Filistin Dışişleri Bakanlığı yaptığı yazılı açıklamada, çok geç olmadan duruma müdahale edilmesi gerektiğini vurguladı.
Açıklamada, İsrail'in, Aksa'daki statükoya uyulması ve İslami Vakıflar Dairesi'nin yetki ve sorumluluklarına saygı gösterilmesi için gerektiği üzerinde durulurken, "İşgal makamları ve onların yetkili birimleri tarafından kutsal Mescid-i Aksa'nın altında ve çevresinde gerçekleştirilen Yahudileştirme projelerini şiddetle kınıyoruz" deniyor.
"Mescid'i Aksa tehlikede"
Dışişleri Bakanlığı, yürütülen kazılar nedeniyle, Aksa'nın sütunlarında çatlaklar oluştuğunu ve bazı yerlerde taşların düşmeye başladığın belirtirken, "Kıble Mescidi altında bulunan cami başta olmak üzere Mescid-i Aksa'nın tehlikede olduğu" vurgusu yaptı. İsrail'in söz konusu kazı çalışmalarının amacına ilişkin hedefin, Yahudi tarihine dair bir bulguya ulaşmak olduğu, ancak İsrail'in, Doğu Kudüs'ü işgal ettiği 1967'den bu yana sürdürdüğü kazı çalışmalarına rağmen bu bağlamda tek bir bulguya rastlamadığı kaydedildi.
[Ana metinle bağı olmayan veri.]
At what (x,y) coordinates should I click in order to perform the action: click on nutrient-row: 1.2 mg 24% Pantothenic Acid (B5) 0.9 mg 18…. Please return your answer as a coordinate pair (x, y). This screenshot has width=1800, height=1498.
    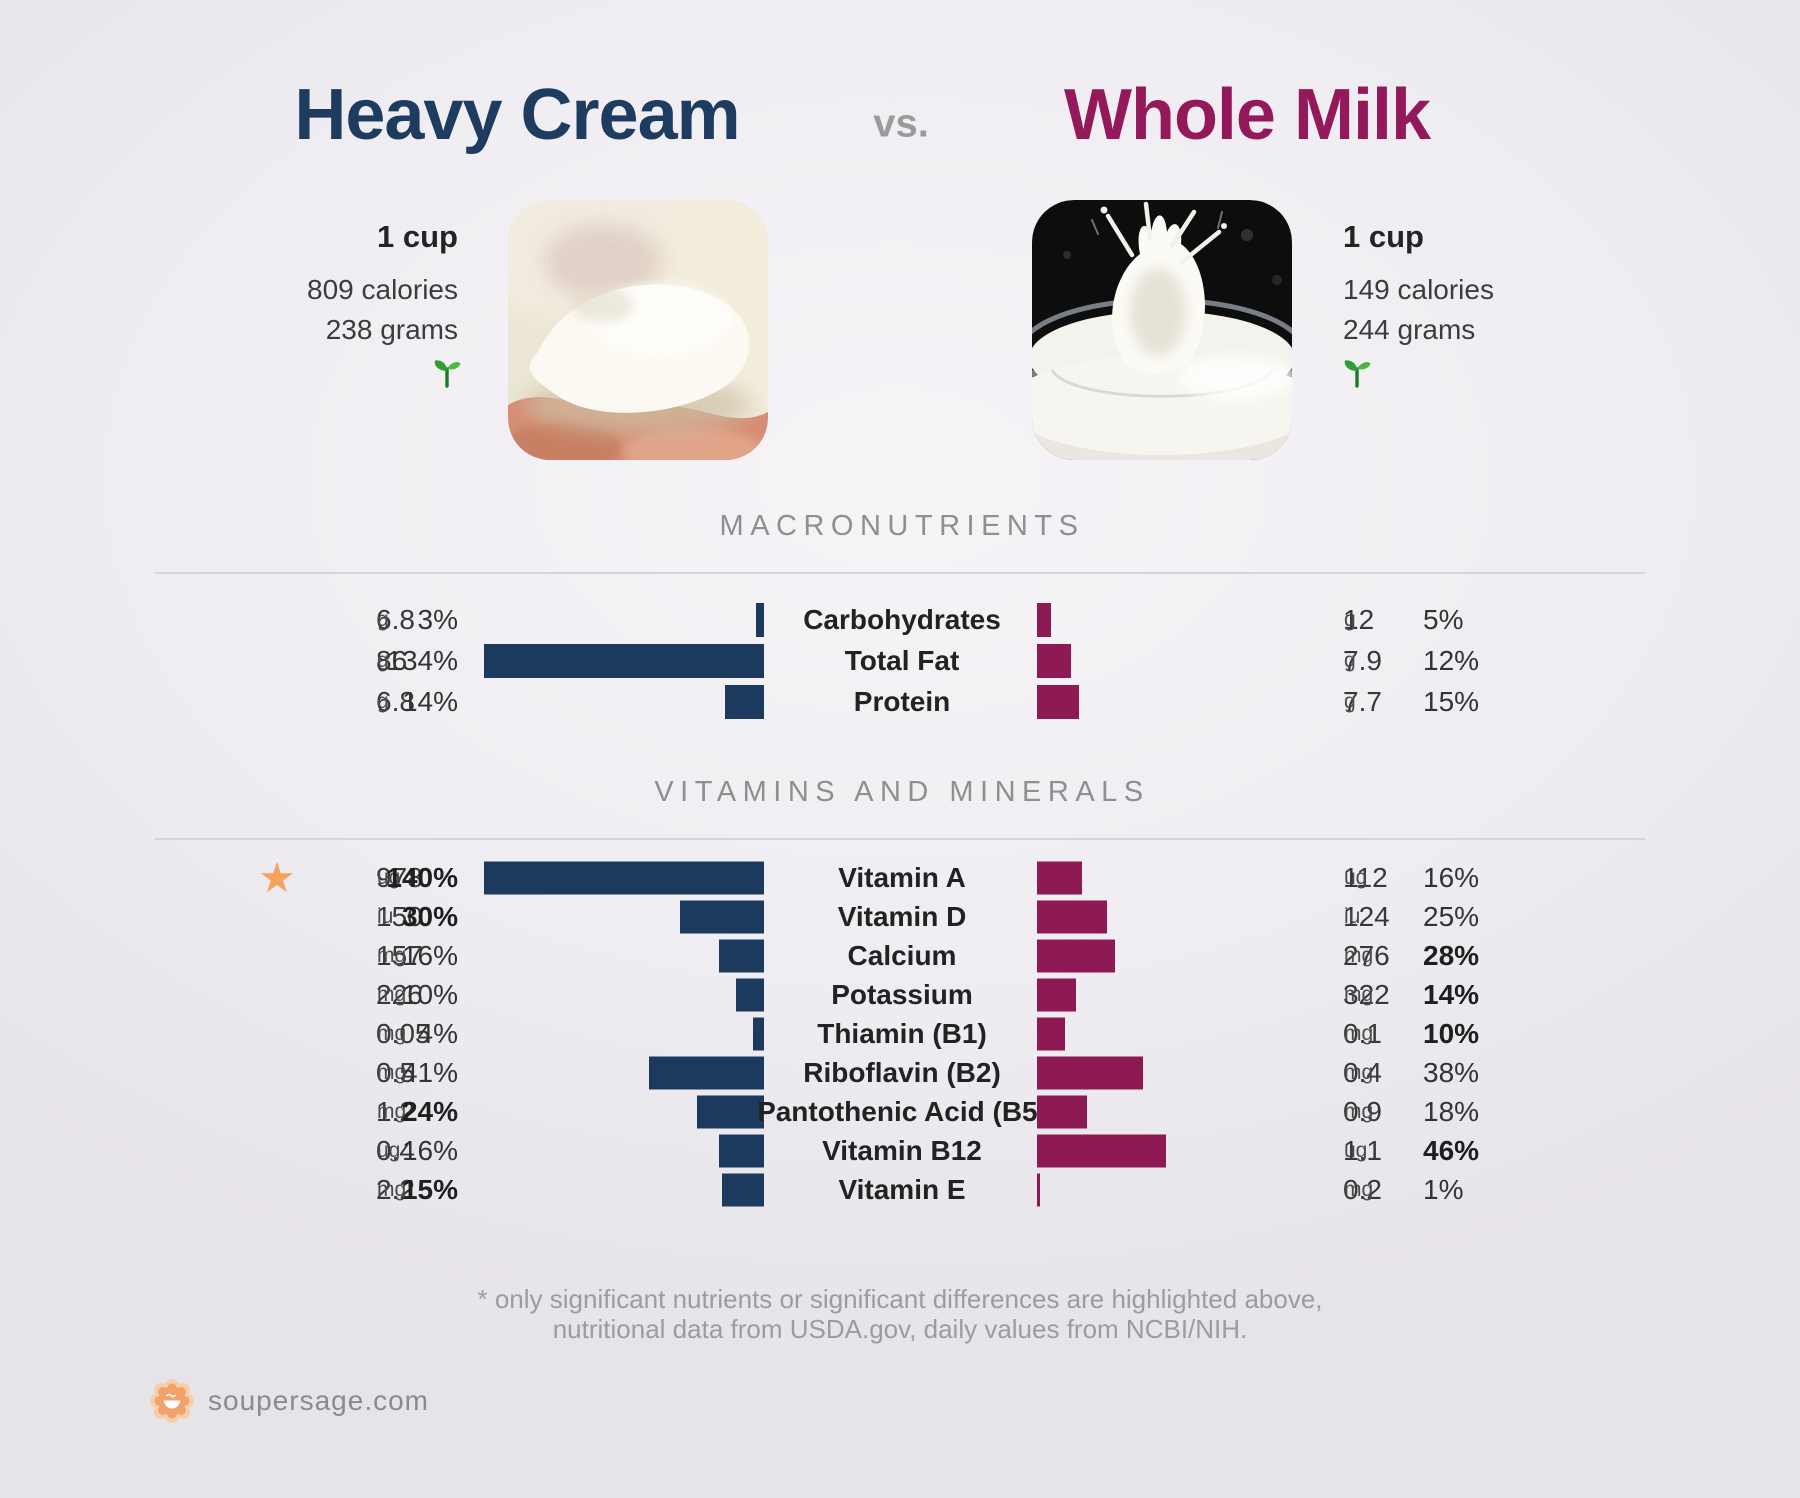
    Looking at the image, I should click on (900, 1112).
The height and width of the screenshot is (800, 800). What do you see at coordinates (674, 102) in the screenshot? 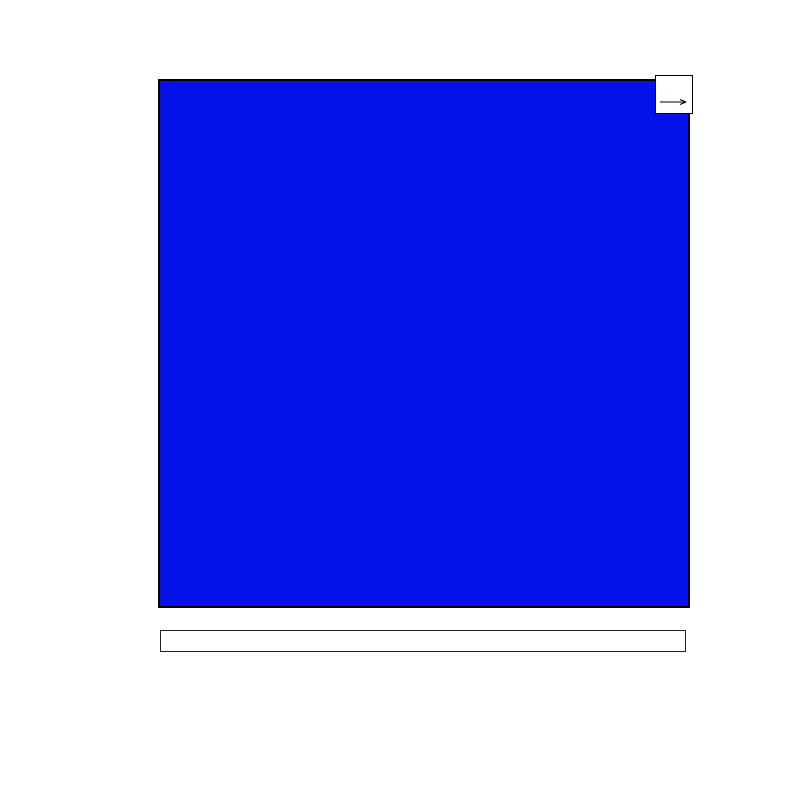
I see `reference-wind-arrow-icon` at bounding box center [674, 102].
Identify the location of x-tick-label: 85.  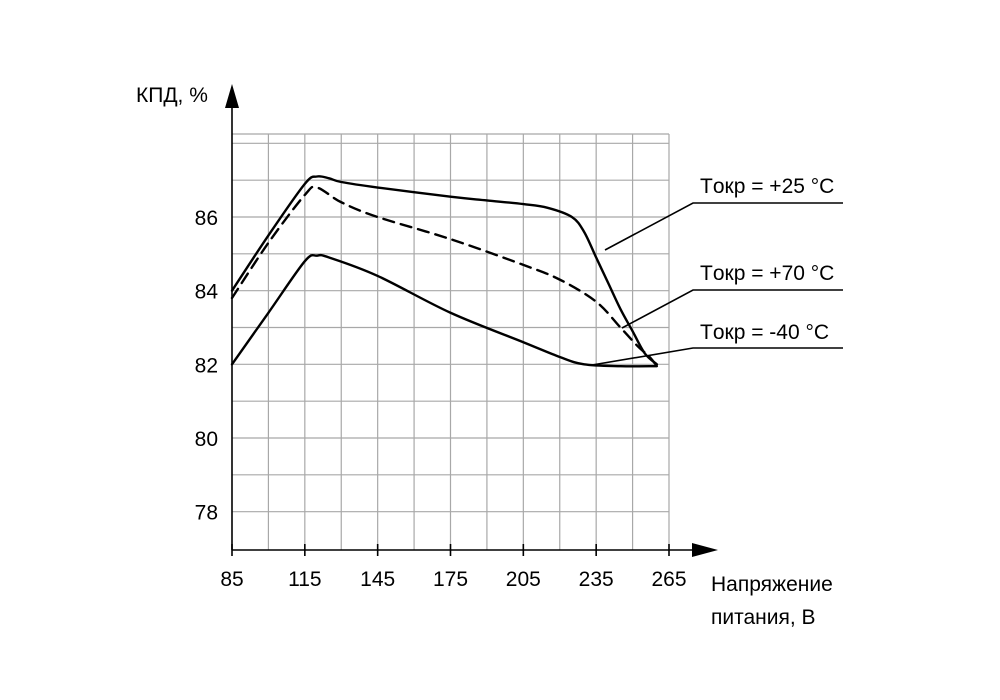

Mescid-i Aksa, Kudüs İslami Vakıflar İdaresinin himayesinde bulunuyor
İşgal altındaki Doğu Kudüs'te bulunan Mescid-i Aksa, Müslümanların ilk kıblesi olma özelliğini taşıyor. Mescid-i Aksa ve Kudüs'teki vakıflar; İsrail ile Ürdün arasında 26 Ekim 1994'te imzalanan barış antlaşmasına göre Ürdün Vakıflar, İslami İşler ve Mukaddesat Bakanlığına bağlı Kudüs İslami Vakıflar İdaresinin himayesinde bulunuyor. İsrail, içinde Kıble Mescidi ile Kubbetu's Sahra Camisi'nin yanı sıra müze, medreseler ve büyük avlunun yer aldığı Mescid-i Aksa Külliyesi altında ve çevresinde, sözde Süleyman Mabedi kalıntılarının bulunduğu iddiasıyla kazı çalışmaları yapıyor.